EXTRACT:
════

# body tan lines hot?



## MiMiK (Aug 25, 2011)

is it just me...i know i'am a weirdo :um

seriously, i been seeing someone for a bit now and got to see her nude for the first time recently and wow i think i might have a new fetish?


----------



## Brad (Dec 27, 2011)

Not for me, to each their own though


----------



## Farideh (Nov 13, 2011)

Not hot. Hideous.


----------



## farfegnugen (Aug 16, 2010)

Damn, I'm letting this farmer's tan go to waste.


----------



## Nekomata (Feb 3, 2012)

No? Yeah, probably no.


----------



## komorikun (Jan 11, 2009)

Yes, but only bathing suit lines, not farmer's tans.


----------



## nubly (Nov 2, 2006)

Not my thing.


----------



## Cletis (Oct 10, 2011)

════

Saved data entries
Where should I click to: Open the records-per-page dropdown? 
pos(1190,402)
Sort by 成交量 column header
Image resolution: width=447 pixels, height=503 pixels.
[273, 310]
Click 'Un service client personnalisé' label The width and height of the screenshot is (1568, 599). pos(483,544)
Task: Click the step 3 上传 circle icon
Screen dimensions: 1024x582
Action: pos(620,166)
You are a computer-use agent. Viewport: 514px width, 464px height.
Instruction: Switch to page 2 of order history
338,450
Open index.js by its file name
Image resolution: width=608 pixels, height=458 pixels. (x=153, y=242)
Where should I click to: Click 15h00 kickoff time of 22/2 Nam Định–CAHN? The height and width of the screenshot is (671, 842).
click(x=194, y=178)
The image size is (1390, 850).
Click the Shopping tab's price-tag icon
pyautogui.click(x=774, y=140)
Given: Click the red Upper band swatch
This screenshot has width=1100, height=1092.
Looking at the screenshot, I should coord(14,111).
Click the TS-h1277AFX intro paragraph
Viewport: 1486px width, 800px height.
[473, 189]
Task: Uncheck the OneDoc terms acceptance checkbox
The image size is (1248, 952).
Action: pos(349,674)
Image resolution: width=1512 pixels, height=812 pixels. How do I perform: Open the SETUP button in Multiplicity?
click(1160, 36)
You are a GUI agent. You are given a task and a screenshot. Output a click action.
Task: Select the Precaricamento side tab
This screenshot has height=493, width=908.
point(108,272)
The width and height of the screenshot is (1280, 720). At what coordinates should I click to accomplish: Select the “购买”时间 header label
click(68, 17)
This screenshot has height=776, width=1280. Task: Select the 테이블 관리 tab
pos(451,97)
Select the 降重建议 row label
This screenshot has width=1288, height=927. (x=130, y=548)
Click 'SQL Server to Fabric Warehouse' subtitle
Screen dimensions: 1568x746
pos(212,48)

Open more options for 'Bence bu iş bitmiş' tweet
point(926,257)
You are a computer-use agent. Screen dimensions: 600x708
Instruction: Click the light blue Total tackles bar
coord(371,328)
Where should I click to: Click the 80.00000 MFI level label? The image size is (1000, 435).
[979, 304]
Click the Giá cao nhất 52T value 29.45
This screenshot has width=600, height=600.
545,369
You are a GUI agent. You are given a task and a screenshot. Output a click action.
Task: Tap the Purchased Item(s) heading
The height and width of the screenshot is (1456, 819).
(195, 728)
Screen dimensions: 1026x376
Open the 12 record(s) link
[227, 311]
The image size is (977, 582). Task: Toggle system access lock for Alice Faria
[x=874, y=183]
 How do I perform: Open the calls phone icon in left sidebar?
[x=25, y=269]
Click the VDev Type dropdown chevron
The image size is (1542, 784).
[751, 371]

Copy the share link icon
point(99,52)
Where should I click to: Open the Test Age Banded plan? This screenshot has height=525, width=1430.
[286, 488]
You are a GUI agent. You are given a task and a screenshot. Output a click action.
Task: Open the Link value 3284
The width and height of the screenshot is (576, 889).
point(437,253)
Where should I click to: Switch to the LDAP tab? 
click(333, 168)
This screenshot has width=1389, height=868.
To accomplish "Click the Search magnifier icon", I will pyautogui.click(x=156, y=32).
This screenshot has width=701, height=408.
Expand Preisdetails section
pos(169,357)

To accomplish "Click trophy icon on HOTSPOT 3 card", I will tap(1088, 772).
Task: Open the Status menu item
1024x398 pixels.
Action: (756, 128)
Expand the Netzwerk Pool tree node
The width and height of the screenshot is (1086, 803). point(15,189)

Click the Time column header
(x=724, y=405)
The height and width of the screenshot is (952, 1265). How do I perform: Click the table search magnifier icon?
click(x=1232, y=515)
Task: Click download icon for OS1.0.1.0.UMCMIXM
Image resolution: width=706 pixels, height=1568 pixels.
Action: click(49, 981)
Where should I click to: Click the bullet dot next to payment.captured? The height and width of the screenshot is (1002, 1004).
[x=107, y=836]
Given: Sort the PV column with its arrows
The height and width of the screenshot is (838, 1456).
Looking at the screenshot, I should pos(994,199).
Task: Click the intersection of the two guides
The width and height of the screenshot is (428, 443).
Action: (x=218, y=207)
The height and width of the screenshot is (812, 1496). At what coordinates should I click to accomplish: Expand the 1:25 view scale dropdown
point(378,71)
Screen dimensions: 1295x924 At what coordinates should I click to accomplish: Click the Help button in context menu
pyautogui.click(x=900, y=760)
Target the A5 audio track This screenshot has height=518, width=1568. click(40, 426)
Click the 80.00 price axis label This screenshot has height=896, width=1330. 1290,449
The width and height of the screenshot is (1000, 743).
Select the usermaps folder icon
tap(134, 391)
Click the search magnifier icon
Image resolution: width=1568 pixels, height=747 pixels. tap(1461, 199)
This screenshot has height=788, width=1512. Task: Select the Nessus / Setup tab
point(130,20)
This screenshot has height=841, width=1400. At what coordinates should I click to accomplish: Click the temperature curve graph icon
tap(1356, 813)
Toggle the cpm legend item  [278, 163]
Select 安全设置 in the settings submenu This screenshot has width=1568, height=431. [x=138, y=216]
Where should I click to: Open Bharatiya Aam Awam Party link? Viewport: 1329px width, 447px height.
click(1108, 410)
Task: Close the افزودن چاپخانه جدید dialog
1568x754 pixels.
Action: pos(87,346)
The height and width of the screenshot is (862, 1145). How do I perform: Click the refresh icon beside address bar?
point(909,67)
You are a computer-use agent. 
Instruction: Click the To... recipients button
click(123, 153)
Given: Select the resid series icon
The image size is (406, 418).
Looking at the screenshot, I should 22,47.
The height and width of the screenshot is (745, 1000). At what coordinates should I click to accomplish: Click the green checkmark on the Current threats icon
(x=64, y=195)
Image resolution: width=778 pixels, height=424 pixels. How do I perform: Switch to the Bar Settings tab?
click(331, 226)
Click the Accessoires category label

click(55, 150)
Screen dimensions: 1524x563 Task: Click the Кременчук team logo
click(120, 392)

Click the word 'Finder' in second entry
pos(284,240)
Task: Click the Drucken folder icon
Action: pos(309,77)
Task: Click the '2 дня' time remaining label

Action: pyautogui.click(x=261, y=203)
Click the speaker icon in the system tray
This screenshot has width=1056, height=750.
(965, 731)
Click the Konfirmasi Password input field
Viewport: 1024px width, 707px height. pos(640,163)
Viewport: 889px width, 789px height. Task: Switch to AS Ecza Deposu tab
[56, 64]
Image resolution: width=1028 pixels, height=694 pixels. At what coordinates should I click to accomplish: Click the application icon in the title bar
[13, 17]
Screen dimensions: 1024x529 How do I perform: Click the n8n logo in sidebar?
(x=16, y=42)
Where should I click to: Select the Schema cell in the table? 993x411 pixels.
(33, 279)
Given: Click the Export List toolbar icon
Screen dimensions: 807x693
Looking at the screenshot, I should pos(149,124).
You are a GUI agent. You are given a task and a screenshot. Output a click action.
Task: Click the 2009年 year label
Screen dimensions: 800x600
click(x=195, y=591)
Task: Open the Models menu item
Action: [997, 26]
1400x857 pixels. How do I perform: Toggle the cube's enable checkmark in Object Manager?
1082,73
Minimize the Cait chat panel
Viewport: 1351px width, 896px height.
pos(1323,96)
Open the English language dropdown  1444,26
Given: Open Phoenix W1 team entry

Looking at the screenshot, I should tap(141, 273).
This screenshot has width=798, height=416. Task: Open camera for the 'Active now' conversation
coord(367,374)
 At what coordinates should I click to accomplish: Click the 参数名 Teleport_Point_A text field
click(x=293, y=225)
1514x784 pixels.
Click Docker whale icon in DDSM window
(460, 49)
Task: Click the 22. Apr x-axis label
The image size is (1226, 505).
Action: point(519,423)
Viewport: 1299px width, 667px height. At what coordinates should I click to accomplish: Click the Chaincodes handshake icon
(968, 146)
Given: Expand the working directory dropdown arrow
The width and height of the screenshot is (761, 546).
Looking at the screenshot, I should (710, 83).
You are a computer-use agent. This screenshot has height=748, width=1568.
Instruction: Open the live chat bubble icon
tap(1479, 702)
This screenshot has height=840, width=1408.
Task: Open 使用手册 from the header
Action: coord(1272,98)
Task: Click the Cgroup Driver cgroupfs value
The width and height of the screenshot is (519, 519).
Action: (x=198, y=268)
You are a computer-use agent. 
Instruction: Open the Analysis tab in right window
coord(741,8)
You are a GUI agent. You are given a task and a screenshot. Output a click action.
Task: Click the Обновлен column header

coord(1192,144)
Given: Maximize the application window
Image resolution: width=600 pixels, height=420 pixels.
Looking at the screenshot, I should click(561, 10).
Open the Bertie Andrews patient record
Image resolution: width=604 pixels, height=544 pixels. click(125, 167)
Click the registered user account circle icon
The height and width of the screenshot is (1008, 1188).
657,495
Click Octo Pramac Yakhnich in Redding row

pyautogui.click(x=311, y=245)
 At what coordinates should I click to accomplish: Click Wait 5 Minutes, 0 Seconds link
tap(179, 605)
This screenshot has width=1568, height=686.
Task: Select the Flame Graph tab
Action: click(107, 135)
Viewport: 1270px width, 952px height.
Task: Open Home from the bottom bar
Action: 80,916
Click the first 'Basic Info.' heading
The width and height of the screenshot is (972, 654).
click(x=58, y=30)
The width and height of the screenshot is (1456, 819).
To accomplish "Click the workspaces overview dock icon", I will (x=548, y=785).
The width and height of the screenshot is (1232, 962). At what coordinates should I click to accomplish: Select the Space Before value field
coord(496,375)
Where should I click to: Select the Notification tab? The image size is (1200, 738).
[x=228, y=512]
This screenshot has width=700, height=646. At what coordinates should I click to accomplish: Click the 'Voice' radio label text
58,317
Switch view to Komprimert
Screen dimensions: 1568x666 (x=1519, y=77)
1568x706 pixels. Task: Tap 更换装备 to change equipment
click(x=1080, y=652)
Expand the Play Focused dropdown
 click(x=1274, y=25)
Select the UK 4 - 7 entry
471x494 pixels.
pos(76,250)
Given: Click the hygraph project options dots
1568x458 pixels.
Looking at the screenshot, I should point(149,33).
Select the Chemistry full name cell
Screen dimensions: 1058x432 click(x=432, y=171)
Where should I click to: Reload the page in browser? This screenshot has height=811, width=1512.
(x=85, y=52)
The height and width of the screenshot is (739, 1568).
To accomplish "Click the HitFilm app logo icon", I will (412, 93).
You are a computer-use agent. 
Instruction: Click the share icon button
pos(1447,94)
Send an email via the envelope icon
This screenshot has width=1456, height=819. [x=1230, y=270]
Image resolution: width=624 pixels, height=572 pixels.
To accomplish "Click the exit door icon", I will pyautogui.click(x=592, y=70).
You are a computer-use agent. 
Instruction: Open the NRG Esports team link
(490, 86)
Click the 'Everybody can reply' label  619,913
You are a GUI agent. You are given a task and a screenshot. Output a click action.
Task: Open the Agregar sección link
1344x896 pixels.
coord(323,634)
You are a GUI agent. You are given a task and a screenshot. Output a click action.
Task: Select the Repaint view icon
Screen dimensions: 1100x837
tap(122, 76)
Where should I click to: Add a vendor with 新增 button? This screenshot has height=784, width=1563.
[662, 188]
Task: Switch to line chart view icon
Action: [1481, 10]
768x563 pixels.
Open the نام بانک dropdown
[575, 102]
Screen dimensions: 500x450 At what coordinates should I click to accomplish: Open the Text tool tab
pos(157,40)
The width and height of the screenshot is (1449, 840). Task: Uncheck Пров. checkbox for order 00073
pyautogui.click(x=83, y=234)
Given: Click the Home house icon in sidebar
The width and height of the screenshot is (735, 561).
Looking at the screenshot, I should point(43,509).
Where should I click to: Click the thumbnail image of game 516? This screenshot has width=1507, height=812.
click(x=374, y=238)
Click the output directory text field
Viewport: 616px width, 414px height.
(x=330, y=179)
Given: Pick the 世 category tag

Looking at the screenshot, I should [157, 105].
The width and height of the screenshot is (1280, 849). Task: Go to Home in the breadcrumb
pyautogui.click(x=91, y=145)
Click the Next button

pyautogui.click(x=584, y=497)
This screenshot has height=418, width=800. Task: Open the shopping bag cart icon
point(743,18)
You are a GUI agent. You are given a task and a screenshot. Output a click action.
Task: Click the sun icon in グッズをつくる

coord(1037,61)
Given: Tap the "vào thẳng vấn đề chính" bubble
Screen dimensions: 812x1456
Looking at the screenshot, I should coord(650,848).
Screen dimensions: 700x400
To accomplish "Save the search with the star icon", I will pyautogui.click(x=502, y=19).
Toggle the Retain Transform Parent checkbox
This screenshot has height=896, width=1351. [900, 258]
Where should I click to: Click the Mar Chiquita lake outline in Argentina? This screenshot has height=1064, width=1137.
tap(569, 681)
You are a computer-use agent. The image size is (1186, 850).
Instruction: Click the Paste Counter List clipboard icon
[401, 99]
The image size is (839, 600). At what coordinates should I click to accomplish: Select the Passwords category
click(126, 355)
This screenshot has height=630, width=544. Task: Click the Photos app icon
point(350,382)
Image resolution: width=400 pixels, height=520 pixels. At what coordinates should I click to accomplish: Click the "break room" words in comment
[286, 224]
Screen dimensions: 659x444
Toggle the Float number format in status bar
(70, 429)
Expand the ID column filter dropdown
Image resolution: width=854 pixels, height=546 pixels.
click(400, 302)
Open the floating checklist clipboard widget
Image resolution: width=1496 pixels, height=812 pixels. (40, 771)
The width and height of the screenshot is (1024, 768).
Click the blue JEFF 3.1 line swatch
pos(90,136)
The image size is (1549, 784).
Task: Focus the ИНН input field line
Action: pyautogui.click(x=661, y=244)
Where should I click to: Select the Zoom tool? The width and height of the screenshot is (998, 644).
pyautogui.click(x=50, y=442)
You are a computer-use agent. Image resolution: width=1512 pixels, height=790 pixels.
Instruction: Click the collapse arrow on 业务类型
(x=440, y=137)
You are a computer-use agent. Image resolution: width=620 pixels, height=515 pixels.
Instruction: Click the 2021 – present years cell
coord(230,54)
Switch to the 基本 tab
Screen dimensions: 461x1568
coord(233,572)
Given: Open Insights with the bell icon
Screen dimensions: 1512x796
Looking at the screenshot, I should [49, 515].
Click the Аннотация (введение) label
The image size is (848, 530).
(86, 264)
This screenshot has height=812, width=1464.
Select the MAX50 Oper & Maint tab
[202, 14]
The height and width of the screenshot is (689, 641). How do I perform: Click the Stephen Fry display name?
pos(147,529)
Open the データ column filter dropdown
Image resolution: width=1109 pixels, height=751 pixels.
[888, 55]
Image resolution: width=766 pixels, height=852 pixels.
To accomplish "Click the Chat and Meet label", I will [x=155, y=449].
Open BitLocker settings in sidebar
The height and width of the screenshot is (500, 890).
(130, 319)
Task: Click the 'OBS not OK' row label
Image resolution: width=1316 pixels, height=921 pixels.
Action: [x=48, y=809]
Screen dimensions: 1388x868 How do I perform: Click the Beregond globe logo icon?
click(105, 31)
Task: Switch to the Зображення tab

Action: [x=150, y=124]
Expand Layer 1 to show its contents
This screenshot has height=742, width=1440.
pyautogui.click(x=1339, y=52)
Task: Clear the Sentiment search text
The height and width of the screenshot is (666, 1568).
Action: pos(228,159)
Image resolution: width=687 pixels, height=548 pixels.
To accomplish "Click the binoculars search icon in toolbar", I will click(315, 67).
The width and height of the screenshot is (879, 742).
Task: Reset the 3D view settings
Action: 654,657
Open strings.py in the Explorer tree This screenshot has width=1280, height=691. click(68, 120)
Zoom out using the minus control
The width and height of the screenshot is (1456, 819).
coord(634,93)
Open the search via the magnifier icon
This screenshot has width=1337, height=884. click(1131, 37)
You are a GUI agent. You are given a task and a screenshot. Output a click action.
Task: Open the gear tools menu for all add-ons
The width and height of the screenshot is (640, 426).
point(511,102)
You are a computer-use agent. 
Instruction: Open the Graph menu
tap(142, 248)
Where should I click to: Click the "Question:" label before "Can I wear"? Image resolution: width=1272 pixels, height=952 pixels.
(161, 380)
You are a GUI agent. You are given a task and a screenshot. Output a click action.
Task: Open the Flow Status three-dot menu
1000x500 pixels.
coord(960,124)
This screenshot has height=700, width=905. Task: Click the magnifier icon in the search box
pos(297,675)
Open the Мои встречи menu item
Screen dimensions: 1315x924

════

PROBLEMS TO WORK ON:
1 > In the tan lines thread, which poster calls tan lines hideous?
2 > Retype the part of the rows that opens with the line containing "pixels, height=952 pixels." and closes with the line containing "coord(960,124)", including both of those lines.

ANSWERS BY TASK:
1 > Farideh

2 >
Where should I click to: Click the "Question:" label before "Can I wear"? Image resolution: width=1272 pixels, height=952 pixels.
(161, 380)
You are a GUI agent. You are given a task and a screenshot. Output a click action.
Task: Open the Flow Status three-dot menu
1000x500 pixels.
coord(960,124)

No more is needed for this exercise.